# [Document passage]
“In stark contrast to his Republican predecessor, Gov. Wes Moore doesn’t have a federal financial cushion to rely on”
Former Congressman Albert Wynn penned an op-ed in Maryland Matters over the weekend that details how Donald Trump is inflicting unmatched financial pain on Maryland. Wynn praises Maryland leaders, led by Governor Wes Moore, for meeting the challenge by agreeing to a budget that’ll grow the economy, protect critical services, and cut or maintain income taxes for 94% of Marylanders.
Key quotes:
- Maryland lawmakers have a Donald Trump problem. Between drastic cuts to federal programs, mass firings of Marylanders employed by the federal government, and tariffs that will hike prices on goods coming through the Port of Baltimore, the General Assembly is facing a crisis.
- In stark contrast to his Republican predecessor, Gov. Wes Moore doesn’t have a federal financial cushion to rely on. In fact, the governor has to balance the state budget at a time when Donald Trump is starving our state of federal resources.
- Despite these challenges, Gov. Moore and the General Assembly’s budget framework prioritizes what matters: cutting taxes or keeping taxes the same for 94% of Marylanders, growing our economy so we’re less reliant on Washington, and protecting the critical services Marylanders depend on.
Read the full op-ed below:
Maryland Matters: The Shadow Donald Trump is Casting Over Annapolis
By Albert Wynn
April 5, 2025
Maryland lawmakers have a Donald Trump problem. Between drastic cuts to federal programs, mass firings of Marylanders employed by the federal government, and tariffs that will hike prices on goods coming through the Port of Baltimore, the General Assembly is facing a crisis.
To be clear, Maryland was already in a budget hole before Donald Trump moved back into the White House. Since 2017, experts have been warning about a looming $3 billion structural deficit. This long-term shortfall was briefly masked by an influx of COVID-19 relief funds, but those federal resources have long since run out. Larry Hogan and his allies like to claim that the former Republican governor left Maryland’s finances in good shape, but they conveniently overlook how much of the state’s temporary surplus was due to one-time pandemic relief funds.
In stark contrast to his Republican predecessor, Gov. Wes Moore doesn’t have a federal financial cushion to rely on. In fact, the governor has to balance the state budget at a time when Donald Trump is starving our state of federal resources.

# [Exercise prompt]
Echo the op-ed passage word for word, from "To be clear, Maryland" up to and including "pandemic relief funds.". The data after this point plays no part in the work.

# [Supplied entries]
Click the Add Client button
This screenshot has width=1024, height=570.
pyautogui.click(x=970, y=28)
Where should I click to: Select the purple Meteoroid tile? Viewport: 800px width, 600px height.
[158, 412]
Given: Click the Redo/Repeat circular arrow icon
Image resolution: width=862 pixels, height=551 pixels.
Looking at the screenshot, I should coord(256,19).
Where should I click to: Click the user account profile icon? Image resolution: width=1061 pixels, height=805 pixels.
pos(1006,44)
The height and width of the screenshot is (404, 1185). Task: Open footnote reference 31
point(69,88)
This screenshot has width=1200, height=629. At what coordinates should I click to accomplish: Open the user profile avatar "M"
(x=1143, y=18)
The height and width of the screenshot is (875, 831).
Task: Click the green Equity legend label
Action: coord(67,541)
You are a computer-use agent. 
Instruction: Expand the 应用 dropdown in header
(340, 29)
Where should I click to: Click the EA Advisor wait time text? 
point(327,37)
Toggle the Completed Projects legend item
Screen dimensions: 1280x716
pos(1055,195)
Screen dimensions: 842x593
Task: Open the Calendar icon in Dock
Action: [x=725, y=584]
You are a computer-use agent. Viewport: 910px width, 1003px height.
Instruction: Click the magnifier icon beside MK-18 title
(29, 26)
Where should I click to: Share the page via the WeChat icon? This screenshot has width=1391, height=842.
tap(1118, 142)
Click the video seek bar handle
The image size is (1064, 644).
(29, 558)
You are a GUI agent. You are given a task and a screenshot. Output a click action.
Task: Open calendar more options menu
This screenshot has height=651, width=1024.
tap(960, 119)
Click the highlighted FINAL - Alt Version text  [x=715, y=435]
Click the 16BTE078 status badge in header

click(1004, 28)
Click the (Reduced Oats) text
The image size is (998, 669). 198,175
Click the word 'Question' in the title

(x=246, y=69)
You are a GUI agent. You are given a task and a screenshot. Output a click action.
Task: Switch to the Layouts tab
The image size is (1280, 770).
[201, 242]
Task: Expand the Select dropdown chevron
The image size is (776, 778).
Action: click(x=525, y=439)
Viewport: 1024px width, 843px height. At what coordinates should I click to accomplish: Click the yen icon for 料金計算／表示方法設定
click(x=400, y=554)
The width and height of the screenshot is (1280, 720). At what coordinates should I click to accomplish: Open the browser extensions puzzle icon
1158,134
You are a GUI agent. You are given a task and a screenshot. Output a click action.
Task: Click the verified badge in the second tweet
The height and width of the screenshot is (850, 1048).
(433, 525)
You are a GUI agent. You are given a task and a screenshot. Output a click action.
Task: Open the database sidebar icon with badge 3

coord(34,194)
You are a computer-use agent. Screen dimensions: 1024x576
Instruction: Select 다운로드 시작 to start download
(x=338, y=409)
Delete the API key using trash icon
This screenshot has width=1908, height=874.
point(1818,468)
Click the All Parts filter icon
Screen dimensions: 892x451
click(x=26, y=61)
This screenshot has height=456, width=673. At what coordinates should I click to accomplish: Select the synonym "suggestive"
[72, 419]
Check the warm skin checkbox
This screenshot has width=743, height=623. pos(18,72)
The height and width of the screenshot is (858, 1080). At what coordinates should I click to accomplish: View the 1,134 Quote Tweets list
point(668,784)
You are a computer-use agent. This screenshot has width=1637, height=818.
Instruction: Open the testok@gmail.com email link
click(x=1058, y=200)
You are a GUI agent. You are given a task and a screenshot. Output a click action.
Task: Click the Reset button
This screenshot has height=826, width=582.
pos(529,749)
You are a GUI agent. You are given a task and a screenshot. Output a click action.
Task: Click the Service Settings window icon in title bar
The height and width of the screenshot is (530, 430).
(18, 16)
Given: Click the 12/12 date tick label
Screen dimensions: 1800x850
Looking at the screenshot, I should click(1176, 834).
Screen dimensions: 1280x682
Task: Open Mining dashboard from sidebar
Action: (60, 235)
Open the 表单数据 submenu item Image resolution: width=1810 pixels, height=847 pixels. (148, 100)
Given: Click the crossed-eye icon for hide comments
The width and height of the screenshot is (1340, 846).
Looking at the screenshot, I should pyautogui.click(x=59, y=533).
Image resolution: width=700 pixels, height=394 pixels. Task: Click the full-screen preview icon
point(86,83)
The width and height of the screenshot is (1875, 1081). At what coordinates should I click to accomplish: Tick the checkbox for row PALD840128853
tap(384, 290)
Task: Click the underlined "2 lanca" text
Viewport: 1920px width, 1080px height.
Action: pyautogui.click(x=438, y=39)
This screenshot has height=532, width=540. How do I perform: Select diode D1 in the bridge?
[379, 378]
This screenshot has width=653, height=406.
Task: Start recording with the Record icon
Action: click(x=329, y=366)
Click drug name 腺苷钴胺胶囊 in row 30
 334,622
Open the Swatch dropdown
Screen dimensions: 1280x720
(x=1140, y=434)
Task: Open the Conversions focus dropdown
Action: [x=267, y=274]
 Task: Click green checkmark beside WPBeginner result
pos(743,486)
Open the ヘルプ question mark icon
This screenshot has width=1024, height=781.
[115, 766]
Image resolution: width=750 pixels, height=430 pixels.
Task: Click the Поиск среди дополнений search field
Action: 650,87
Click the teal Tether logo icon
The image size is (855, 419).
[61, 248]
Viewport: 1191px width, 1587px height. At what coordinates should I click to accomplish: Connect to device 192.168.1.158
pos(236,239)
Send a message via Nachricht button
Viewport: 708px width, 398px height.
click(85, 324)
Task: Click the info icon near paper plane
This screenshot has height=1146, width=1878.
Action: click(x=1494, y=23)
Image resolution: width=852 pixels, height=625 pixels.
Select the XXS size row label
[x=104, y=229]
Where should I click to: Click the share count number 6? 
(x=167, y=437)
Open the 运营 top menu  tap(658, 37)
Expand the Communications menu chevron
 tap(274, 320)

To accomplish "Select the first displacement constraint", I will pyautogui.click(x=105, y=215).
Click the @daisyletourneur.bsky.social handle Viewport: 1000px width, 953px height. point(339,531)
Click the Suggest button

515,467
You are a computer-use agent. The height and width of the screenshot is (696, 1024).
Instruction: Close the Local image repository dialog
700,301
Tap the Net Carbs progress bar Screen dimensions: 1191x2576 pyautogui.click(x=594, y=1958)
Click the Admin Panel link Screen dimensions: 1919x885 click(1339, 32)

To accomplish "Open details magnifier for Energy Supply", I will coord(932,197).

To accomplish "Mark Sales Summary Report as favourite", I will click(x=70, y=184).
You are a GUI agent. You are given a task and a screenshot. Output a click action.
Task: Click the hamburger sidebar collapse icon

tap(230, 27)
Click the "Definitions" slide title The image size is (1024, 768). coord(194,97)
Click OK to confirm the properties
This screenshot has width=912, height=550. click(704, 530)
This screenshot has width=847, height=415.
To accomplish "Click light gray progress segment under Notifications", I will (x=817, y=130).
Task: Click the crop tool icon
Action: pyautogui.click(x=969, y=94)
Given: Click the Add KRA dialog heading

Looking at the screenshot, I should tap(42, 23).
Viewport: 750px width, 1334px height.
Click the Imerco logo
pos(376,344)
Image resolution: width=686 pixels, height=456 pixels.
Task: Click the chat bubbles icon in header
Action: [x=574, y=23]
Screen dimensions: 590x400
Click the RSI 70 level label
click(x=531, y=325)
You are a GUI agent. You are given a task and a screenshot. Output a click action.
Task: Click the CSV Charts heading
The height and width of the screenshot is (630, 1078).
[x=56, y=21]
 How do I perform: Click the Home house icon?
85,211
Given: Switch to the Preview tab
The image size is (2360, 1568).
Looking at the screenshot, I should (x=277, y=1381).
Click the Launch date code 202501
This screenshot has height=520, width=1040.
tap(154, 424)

# [Response to the task]
To be clear, Maryland was already in a budget hole before Donald Trump moved back into the White House. Since 2017, experts have been warning about a looming $3 billion structural deficit. This long-term shortfall was briefly masked by an influx of COVID-19 relief funds, but those federal resources have long since run out. Larry Hogan and his allies like to claim that the former Republican governor left Maryland’s finances in good shape, but they conveniently overlook how much of the state’s temporary surplus was due to one-time pandemic relief funds.